### Records provided:
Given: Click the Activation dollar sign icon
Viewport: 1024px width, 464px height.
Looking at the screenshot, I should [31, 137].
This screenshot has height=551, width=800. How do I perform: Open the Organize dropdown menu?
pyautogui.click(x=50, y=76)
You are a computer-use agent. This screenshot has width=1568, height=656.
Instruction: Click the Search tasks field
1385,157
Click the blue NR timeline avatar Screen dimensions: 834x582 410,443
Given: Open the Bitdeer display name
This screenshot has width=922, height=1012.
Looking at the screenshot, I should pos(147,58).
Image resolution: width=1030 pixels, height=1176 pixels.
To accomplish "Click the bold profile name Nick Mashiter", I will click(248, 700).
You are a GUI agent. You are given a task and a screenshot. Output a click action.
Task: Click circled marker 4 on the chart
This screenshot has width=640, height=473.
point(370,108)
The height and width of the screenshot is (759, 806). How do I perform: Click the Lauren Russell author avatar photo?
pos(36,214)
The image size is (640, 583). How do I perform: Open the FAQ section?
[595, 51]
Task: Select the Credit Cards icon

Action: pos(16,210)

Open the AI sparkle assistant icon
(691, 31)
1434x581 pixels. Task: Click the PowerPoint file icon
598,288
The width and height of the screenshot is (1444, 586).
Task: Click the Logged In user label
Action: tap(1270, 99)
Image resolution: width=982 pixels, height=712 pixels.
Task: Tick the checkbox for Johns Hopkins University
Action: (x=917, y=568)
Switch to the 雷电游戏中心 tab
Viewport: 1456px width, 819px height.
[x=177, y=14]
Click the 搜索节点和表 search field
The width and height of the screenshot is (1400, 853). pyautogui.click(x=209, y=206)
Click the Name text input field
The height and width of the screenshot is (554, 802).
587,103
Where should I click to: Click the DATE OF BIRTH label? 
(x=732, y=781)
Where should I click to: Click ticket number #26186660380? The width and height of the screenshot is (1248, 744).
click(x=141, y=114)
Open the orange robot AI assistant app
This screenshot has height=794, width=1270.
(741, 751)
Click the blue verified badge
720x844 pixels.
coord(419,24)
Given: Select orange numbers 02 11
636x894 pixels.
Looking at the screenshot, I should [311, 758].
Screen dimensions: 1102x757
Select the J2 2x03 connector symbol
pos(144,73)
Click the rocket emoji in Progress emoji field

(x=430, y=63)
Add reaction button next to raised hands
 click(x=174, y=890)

### Problem to solve:
In the entries, find every line holding "agent" and copy it.

### Your response:
You are a computer-use agent. This screenshot has width=1568, height=656.
You are a GUI agent. You are given a task and a screenshot. Output a click action.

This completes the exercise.